*** Provided data ***

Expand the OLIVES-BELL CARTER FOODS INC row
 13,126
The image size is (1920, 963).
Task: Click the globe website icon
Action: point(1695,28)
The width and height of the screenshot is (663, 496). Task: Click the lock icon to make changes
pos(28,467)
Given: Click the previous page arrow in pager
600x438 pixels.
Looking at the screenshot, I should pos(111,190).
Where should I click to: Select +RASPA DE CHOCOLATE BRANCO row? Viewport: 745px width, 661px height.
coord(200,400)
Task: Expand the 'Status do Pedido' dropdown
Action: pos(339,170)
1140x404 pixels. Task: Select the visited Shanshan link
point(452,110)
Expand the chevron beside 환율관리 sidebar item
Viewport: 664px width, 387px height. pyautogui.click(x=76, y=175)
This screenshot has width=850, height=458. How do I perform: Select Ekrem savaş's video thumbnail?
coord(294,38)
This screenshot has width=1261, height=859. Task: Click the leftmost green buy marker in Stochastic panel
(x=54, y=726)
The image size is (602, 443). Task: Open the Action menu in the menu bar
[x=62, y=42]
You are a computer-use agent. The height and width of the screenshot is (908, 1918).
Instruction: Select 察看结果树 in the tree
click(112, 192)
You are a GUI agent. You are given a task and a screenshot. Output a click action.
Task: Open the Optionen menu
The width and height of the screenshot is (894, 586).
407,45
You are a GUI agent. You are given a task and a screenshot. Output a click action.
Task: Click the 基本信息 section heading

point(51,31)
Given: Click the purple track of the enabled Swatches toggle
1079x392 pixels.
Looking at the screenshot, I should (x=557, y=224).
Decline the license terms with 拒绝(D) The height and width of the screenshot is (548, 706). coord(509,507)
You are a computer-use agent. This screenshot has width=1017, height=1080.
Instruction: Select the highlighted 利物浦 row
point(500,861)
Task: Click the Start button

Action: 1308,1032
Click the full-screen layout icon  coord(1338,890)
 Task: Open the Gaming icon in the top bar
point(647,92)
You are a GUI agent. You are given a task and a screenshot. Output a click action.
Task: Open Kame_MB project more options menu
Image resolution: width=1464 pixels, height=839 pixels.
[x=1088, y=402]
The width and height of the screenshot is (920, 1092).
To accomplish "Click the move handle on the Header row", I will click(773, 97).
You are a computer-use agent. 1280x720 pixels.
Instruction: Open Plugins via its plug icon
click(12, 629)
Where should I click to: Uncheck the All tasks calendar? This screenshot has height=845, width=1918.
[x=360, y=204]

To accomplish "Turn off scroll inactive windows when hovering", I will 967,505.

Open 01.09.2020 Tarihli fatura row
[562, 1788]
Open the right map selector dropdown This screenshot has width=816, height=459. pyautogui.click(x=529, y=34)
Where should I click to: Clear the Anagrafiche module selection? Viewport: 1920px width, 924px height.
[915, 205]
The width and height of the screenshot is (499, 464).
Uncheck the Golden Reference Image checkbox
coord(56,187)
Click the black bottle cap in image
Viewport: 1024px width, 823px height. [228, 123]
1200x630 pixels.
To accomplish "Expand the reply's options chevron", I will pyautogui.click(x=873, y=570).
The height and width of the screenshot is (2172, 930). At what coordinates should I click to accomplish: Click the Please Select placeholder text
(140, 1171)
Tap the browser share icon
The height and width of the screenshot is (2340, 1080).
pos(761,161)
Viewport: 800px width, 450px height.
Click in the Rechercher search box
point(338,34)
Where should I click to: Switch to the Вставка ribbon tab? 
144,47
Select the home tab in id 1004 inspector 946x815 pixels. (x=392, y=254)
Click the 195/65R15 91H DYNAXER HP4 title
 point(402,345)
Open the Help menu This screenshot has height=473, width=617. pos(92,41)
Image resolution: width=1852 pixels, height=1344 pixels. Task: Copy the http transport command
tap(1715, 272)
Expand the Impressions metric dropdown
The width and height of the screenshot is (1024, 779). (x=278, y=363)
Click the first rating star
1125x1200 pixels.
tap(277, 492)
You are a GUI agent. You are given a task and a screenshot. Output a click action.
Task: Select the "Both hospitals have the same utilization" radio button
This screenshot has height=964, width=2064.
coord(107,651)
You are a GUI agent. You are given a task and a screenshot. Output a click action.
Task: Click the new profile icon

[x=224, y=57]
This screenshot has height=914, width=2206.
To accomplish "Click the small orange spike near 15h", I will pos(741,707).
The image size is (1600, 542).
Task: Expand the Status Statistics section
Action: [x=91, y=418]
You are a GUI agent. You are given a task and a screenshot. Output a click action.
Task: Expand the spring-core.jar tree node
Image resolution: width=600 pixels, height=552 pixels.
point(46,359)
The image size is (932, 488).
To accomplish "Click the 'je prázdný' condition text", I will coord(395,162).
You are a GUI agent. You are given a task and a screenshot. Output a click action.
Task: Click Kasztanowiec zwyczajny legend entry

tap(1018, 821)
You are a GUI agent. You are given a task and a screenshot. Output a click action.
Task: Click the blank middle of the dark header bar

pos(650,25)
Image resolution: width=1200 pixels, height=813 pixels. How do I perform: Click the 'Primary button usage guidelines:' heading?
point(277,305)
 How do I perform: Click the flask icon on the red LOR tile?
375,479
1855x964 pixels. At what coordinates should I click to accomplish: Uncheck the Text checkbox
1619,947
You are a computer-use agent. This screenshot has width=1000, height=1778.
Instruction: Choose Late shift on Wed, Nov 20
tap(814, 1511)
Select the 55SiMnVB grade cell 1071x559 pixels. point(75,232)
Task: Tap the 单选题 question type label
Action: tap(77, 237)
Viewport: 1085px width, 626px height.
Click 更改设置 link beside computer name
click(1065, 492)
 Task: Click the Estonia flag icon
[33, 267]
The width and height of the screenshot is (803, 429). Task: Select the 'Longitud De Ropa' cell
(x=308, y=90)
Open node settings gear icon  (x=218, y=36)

*** End of Provided data ***

● Task directions:
Please give an exact copy of every entry.

● Result below:
Expand the OLIVES-BELL CARTER FOODS INC row
 13,126
The image size is (1920, 963).
Task: Click the globe website icon
Action: point(1695,28)
The width and height of the screenshot is (663, 496). Task: Click the lock icon to make changes
pos(28,467)
Given: Click the previous page arrow in pager
600x438 pixels.
Looking at the screenshot, I should pos(111,190).
Where should I click to: Select +RASPA DE CHOCOLATE BRANCO row? Viewport: 745px width, 661px height.
coord(200,400)
Task: Expand the 'Status do Pedido' dropdown
Action: pos(339,170)
1140x404 pixels. Task: Select the visited Shanshan link
point(452,110)
Expand the chevron beside 환율관리 sidebar item
Viewport: 664px width, 387px height. pyautogui.click(x=76, y=175)
This screenshot has width=850, height=458. How do I perform: Select Ekrem savaş's video thumbnail?
coord(294,38)
This screenshot has width=1261, height=859. Task: Click the leftmost green buy marker in Stochastic panel
(x=54, y=726)
The image size is (602, 443). Task: Open the Action menu in the menu bar
[x=62, y=42]
You are a computer-use agent. The height and width of the screenshot is (908, 1918).
Instruction: Select 察看结果树 in the tree
click(112, 192)
You are a GUI agent. You are given a task and a screenshot. Output a click action.
Task: Open the Optionen menu
The width and height of the screenshot is (894, 586).
407,45
You are a GUI agent. You are given a task and a screenshot. Output a click action.
Task: Click the 基本信息 section heading

point(51,31)
Given: Click the purple track of the enabled Swatches toggle
1079x392 pixels.
Looking at the screenshot, I should (x=557, y=224).
Decline the license terms with 拒绝(D) The height and width of the screenshot is (548, 706). coord(509,507)
You are a computer-use agent. This screenshot has width=1017, height=1080.
Instruction: Select the highlighted 利物浦 row
point(500,861)
Task: Click the Start button

Action: 1308,1032
Click the full-screen layout icon  coord(1338,890)
 Task: Open the Gaming icon in the top bar
point(647,92)
You are a GUI agent. You are given a task and a screenshot. Output a click action.
Task: Open Kame_MB project more options menu
Image resolution: width=1464 pixels, height=839 pixels.
[x=1088, y=402]
The width and height of the screenshot is (920, 1092).
To accomplish "Click the move handle on the Header row", I will click(773, 97).
You are a computer-use agent. 1280x720 pixels.
Instruction: Open Plugins via its plug icon
click(12, 629)
Where should I click to: Uncheck the All tasks calendar? This screenshot has height=845, width=1918.
[x=360, y=204]

To accomplish "Turn off scroll inactive windows when hovering", I will 967,505.

Open 01.09.2020 Tarihli fatura row
[562, 1788]
Open the right map selector dropdown This screenshot has width=816, height=459. pyautogui.click(x=529, y=34)
Where should I click to: Clear the Anagrafiche module selection? Viewport: 1920px width, 924px height.
[915, 205]
The width and height of the screenshot is (499, 464).
Uncheck the Golden Reference Image checkbox
coord(56,187)
Click the black bottle cap in image
Viewport: 1024px width, 823px height. [228, 123]
1200x630 pixels.
To accomplish "Expand the reply's options chevron", I will pyautogui.click(x=873, y=570).
The height and width of the screenshot is (2172, 930). At what coordinates should I click to accomplish: Click the Please Select placeholder text
(140, 1171)
Tap the browser share icon
The height and width of the screenshot is (2340, 1080).
pos(761,161)
Viewport: 800px width, 450px height.
Click in the Rechercher search box
point(338,34)
Where should I click to: Switch to the Вставка ribbon tab? 
144,47
Select the home tab in id 1004 inspector 946x815 pixels. (x=392, y=254)
Click the 195/65R15 91H DYNAXER HP4 title
 point(402,345)
Open the Help menu This screenshot has height=473, width=617. pos(92,41)
Image resolution: width=1852 pixels, height=1344 pixels. Task: Copy the http transport command
tap(1715, 272)
Expand the Impressions metric dropdown
The width and height of the screenshot is (1024, 779). (x=278, y=363)
Click the first rating star
1125x1200 pixels.
tap(277, 492)
You are a GUI agent. You are given a task and a screenshot. Output a click action.
Task: Select the "Both hospitals have the same utilization" radio button
This screenshot has height=964, width=2064.
coord(107,651)
You are a GUI agent. You are given a task and a screenshot. Output a click action.
Task: Click the new profile icon

[x=224, y=57]
This screenshot has height=914, width=2206.
To accomplish "Click the small orange spike near 15h", I will pos(741,707).
The image size is (1600, 542).
Task: Expand the Status Statistics section
Action: [x=91, y=418]
You are a GUI agent. You are given a task and a screenshot. Output a click action.
Task: Expand the spring-core.jar tree node
Image resolution: width=600 pixels, height=552 pixels.
point(46,359)
The image size is (932, 488).
To accomplish "Click the 'je prázdný' condition text", I will coord(395,162).
You are a GUI agent. You are given a task and a screenshot. Output a click action.
Task: Click Kasztanowiec zwyczajny legend entry

tap(1018, 821)
You are a GUI agent. You are given a task and a screenshot. Output a click action.
Task: Click the blank middle of the dark header bar

pos(650,25)
Image resolution: width=1200 pixels, height=813 pixels. How do I perform: Click the 'Primary button usage guidelines:' heading?
point(277,305)
 How do I perform: Click the flask icon on the red LOR tile?
375,479
1855x964 pixels. At what coordinates should I click to accomplish: Uncheck the Text checkbox
1619,947
You are a computer-use agent. This screenshot has width=1000, height=1778.
Instruction: Choose Late shift on Wed, Nov 20
tap(814, 1511)
Select the 55SiMnVB grade cell 1071x559 pixels. point(75,232)
Task: Tap the 单选题 question type label
Action: tap(77, 237)
Viewport: 1085px width, 626px height.
Click 更改设置 link beside computer name
click(1065, 492)
 Task: Click the Estonia flag icon
[33, 267]
The width and height of the screenshot is (803, 429). Task: Select the 'Longitud De Ropa' cell
(x=308, y=90)
Open node settings gear icon  (x=218, y=36)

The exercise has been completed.